> [GIVEN RECORDS]:
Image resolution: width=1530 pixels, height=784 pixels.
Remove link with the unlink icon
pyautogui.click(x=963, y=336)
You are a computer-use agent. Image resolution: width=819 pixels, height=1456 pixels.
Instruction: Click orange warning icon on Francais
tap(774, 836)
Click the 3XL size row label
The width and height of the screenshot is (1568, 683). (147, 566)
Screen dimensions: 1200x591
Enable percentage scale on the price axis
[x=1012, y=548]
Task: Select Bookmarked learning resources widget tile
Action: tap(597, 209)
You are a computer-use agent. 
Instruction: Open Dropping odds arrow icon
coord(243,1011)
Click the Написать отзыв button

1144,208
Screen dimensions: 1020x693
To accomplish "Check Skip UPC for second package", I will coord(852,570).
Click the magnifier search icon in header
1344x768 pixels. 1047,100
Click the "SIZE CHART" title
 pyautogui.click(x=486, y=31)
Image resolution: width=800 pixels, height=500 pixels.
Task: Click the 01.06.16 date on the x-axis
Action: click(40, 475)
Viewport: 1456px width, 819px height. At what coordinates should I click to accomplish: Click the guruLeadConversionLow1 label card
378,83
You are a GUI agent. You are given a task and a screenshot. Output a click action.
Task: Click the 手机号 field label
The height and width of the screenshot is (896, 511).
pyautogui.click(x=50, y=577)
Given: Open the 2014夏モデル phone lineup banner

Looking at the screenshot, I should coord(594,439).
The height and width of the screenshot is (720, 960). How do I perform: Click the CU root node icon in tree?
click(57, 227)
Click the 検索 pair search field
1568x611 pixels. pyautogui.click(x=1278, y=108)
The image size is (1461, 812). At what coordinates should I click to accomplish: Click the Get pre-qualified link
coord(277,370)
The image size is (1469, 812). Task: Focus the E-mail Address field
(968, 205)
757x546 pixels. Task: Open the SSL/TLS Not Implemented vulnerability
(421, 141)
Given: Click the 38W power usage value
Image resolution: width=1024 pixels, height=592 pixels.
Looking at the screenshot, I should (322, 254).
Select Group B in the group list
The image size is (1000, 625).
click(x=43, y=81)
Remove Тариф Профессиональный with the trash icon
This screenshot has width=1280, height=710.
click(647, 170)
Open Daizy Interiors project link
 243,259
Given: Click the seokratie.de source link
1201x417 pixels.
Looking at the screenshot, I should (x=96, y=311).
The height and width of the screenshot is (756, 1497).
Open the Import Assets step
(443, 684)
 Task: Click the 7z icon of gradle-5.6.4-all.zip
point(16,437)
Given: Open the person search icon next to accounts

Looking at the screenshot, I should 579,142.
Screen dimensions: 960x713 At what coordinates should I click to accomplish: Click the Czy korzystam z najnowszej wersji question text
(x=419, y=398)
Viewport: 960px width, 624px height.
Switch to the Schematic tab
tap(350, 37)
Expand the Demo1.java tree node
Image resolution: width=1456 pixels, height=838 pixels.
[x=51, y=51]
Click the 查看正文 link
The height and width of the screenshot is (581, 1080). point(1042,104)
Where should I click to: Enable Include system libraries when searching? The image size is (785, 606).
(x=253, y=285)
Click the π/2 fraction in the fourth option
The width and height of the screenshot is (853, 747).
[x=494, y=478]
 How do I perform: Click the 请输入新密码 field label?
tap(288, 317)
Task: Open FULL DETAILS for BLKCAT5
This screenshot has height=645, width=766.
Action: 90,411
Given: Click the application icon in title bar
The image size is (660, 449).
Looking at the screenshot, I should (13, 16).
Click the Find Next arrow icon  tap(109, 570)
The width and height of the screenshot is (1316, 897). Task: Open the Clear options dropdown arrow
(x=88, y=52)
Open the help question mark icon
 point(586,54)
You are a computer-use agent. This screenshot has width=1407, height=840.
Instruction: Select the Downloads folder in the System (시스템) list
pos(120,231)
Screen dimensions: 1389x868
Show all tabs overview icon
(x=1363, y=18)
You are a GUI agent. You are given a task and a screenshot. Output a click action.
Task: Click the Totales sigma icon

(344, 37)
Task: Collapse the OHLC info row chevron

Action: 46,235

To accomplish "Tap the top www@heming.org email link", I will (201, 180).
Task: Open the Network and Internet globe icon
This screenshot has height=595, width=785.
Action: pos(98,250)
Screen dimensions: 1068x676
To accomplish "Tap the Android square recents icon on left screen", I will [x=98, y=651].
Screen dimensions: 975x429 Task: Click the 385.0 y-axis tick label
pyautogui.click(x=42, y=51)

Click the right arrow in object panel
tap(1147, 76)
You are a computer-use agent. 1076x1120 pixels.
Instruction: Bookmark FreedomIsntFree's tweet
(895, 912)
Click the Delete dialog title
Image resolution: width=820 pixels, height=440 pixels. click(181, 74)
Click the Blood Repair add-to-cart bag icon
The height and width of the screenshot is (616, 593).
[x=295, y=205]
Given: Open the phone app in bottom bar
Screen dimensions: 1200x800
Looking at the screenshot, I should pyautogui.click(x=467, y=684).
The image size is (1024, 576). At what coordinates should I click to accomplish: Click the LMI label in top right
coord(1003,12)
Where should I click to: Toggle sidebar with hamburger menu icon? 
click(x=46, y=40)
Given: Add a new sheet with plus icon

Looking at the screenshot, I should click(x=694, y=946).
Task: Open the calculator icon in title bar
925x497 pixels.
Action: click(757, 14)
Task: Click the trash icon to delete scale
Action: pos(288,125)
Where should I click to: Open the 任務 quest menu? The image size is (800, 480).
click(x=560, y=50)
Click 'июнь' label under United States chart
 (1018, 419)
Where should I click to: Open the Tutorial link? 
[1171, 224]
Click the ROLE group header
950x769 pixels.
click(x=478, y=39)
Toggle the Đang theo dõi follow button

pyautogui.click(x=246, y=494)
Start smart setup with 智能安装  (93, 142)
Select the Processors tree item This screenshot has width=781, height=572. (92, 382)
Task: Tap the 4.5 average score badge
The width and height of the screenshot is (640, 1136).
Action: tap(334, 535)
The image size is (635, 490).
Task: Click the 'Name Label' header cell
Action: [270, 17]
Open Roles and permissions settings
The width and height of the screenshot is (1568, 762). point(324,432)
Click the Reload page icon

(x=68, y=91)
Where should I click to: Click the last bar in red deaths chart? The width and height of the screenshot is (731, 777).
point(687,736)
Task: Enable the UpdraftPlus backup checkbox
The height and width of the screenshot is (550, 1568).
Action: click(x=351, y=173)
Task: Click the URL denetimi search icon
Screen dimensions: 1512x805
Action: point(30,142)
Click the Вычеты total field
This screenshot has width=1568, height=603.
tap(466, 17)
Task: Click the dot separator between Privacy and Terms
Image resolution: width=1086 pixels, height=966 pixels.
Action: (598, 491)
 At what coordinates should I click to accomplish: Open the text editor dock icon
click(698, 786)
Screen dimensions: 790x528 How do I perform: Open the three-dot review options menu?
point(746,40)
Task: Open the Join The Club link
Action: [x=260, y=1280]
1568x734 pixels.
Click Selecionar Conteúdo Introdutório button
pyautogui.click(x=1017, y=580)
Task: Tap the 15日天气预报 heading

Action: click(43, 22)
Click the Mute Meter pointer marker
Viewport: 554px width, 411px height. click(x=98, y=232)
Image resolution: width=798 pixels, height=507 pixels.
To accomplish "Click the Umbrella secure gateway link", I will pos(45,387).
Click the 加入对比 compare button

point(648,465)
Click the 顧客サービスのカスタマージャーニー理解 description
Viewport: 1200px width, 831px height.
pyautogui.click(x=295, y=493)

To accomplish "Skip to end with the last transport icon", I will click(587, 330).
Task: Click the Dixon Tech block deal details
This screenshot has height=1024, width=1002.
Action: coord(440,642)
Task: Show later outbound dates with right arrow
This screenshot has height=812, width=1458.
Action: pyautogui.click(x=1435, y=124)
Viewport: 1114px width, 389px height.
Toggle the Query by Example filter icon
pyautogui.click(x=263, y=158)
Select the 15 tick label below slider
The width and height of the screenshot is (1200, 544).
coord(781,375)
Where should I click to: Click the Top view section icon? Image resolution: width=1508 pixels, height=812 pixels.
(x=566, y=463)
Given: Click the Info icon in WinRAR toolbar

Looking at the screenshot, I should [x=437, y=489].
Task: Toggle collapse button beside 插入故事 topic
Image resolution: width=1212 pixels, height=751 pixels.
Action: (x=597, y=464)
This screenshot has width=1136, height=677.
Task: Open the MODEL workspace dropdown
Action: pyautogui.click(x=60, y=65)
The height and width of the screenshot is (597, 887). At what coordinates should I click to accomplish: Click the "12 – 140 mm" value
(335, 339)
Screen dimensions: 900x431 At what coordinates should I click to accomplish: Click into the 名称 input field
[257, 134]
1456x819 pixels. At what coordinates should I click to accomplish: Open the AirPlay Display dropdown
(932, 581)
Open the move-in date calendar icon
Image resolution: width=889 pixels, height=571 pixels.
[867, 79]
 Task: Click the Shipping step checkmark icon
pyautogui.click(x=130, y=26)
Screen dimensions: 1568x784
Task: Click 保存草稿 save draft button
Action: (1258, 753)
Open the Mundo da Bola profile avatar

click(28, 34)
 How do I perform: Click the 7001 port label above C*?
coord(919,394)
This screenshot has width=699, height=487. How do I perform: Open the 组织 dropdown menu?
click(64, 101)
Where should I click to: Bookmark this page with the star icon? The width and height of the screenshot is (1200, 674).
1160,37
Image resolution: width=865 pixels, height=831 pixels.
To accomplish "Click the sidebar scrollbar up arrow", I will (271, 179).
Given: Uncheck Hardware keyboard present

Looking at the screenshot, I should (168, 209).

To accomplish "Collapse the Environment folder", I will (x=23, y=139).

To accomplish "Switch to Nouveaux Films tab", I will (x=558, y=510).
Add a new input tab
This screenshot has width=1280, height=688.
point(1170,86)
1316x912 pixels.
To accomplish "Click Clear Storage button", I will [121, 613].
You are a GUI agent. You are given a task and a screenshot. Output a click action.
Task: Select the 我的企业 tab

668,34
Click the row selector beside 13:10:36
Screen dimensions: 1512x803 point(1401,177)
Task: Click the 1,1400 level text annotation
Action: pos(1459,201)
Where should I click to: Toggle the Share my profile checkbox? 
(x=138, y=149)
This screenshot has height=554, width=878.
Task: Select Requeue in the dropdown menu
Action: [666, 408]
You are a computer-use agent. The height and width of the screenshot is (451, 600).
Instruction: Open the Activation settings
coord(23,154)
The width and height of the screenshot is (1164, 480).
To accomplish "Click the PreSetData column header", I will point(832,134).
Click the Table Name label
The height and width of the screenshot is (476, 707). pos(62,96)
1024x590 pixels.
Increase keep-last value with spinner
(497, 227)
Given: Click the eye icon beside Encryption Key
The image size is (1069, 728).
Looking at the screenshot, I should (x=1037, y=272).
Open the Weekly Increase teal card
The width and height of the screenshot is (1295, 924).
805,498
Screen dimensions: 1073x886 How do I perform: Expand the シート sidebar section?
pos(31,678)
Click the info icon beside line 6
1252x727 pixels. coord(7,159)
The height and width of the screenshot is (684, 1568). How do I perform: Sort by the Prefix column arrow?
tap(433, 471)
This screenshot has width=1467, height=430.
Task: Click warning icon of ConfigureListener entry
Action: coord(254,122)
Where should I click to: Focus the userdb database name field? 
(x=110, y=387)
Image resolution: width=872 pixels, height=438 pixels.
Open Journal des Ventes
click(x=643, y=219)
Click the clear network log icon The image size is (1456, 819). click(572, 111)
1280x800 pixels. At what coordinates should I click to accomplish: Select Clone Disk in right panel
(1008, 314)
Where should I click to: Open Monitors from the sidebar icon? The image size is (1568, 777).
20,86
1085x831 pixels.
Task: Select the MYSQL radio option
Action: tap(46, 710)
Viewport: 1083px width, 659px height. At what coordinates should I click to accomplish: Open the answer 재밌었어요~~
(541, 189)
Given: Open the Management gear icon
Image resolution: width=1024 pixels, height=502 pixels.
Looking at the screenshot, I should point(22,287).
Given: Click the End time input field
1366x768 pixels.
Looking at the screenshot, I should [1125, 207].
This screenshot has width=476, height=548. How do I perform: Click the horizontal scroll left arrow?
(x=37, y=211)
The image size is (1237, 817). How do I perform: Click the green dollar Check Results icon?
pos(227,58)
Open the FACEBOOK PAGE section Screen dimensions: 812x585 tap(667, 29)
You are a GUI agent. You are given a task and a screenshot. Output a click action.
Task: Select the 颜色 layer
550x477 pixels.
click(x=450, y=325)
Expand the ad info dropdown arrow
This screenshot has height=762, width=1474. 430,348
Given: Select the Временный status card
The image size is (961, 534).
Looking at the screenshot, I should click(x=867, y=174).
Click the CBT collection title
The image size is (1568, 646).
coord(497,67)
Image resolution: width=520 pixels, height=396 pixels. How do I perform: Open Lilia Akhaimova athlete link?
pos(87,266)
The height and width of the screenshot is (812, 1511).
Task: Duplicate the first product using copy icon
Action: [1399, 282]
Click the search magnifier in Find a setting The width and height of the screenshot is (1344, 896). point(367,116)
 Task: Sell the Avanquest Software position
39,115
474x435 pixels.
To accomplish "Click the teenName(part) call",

> [WHAT YOU ARE ASKED TO DO]:
Write out the entries above word for word, from the very beginning through the line containing "tap(774, 836)", with both ends included.

> [RESULT OF THIS EXERCISE]:
Image resolution: width=1530 pixels, height=784 pixels.
Remove link with the unlink icon
pyautogui.click(x=963, y=336)
You are a computer-use agent. Image resolution: width=819 pixels, height=1456 pixels.
Instruction: Click orange warning icon on Francais
tap(774, 836)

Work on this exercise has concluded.